Все время в течение последних месяцев приготовлений перед полетом Гэри Пауэрса на "U2", НАСА заканчивало работать над техническими деталями по установке груза "Корона" в грузовой отсек "Исследователя". Если бы все шло по плану, то первый запуск "Короны" дал бы Совету национальной безопасности нужные результаты, а программа "U2" стала бы устаревшей и закончилась. Но когда подбили Гэри Пауэрса, то программу "U2" закончил сам Эйзенхауэр. Мы были слепыми. Затем с мыса Канаверал был запущен "Исследователь" и те из нас в армии и работающие в программах запуска ракет военно-воздушных сил, кто знал о "Короне", провожали его затаив дыхание. Если бы это сработало, то у нас были бы глаза. Если бы он упал, то наша наилучшая возможность проводить наблюдения потерпела бы неудачу.
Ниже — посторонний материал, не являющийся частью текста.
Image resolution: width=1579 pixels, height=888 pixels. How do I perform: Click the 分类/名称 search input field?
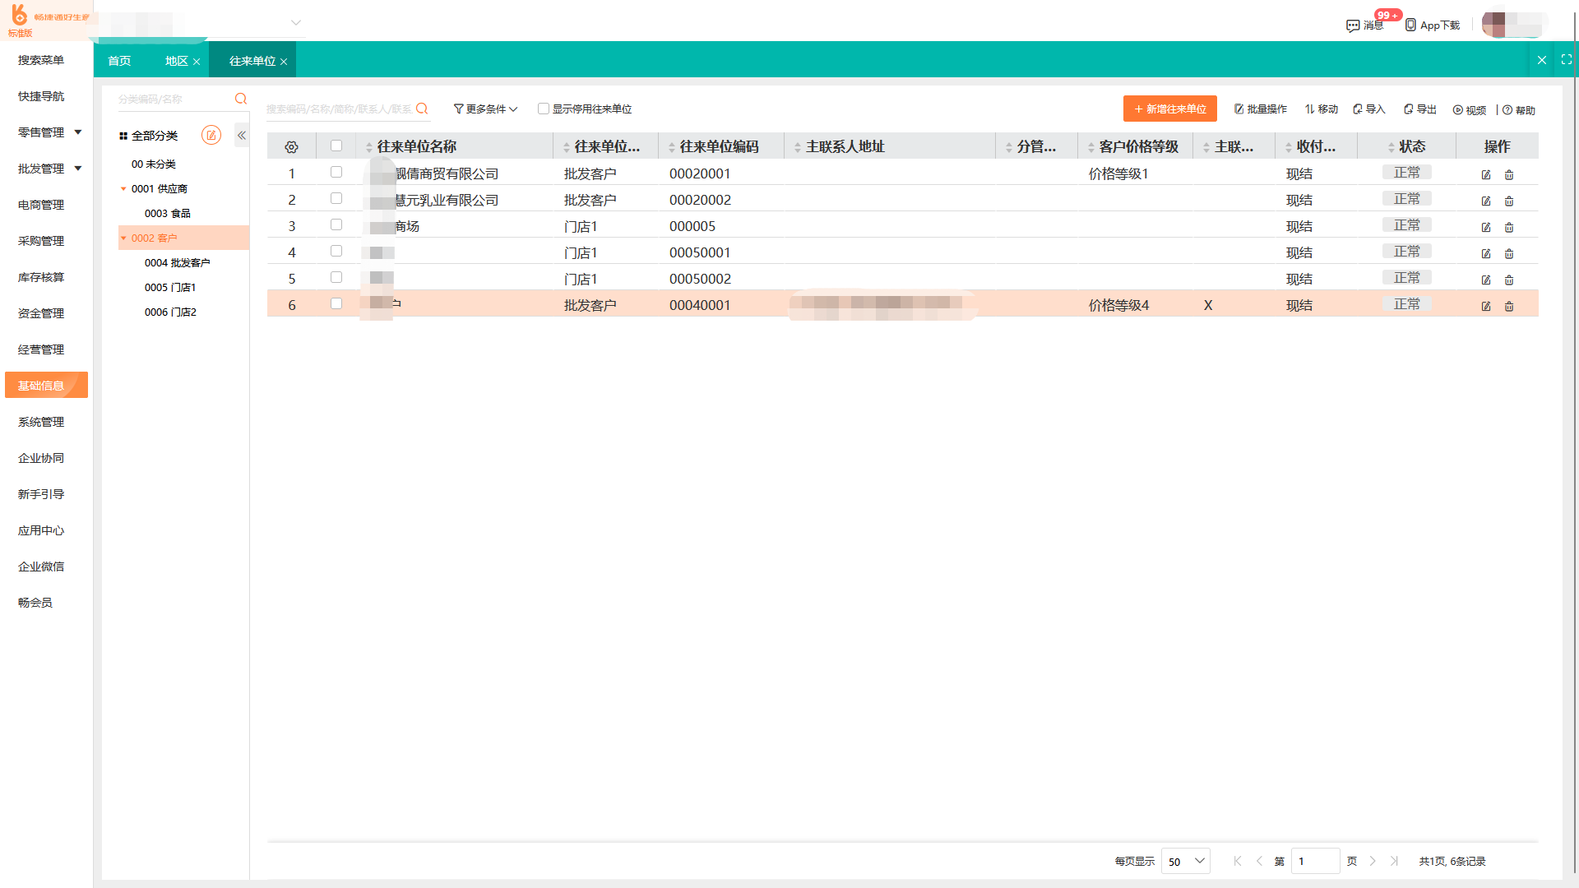pos(168,99)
Вы можете вообразить себе ликование в Пентагоне, когда было получено содержимое грузовой капсулы "Короны" и напечатаны первые фотографии. Они были лучше тех, которые мы получили от "U2" и "Корона" была абсолютно невидима для Советов. Хрущев скрыл информацию от своего Верховного Совета и Эйзенхауэр, конечно же не делал публичного заявления для американцев. Мы вернулись в дело фоторазведки и в дополнение к слежению за советскими ракетными разработками, у нас был способ отследить любую возможную попытку EBE построить базу в самых отдаленных частях Азии, Африки или Южной Америки. Мы получили паритет с EBE, маленькую победу, но тем не менее — победу.

Когда я достиг предместий Вашингтона на пути из форта Белвар, я подумал, что меня больше всего удовлетворило в проекте "Корона" то, что он был изящным и при этом успешным; Точно так же, как мы непринужденно передали прибор ночного видения из Розуэлла для развития и проектирования в форт Белвар, мы внедрили спутник фотонаблюдения "Корона" непосредственно в проводимую программу "Исследователь", перепроектировав его для доставки полезного груза. Никто не понял, чего мы достигли или насколько эффективно вооруженные силы использовали традиционные программы для прикрытия своих секретных систем разработки оружия.

В то же время мы знали, что извлекали пользу из инопланетян. С каждым успешным началом нового проекта, некоторые из которых были основаны на технологиях из Розуэлла, а другие начали с определенной целью противостояния возможностям инопланетян, которых мы обнаружили в Розуэлле, мы полагали, что двигали фишку на следующее поле в нашей игре. Мы полагали, что независимо от того, насколько были намерения инопланетян враждебными, у них не было грубой силы для начала глобальной войны с нами. Они бы нас изучили, отфильтровали и стерли, пока у нас не было возможности им сопротивляться, но мы верили, что у них не было ни намерения, ни способности к разрушению и захвату планеты. В этом у нас было превосходство.

Но мы нуждались в настоящем форпосте в месте, которое позволит нам установить стратегическое преимущество, в базе, где достаточно далеко от Земли мы могли бы напасть на них не создавая паники. Нам была нужна база на Луне. Армия мечтала об этом с самых первых месяцев после наших столкновений с инопланетянами за пределами Розуэлла, что мы и попытались финансировать без ведома общественности. Это был амбициозный проект, который в вооруженных силах больше года подвергался скептическим оценкам, прежде чем лег ко мне на стол. И когда я стал работать в отделе Иностранных Технологий, этот проект был почти у нас в руках.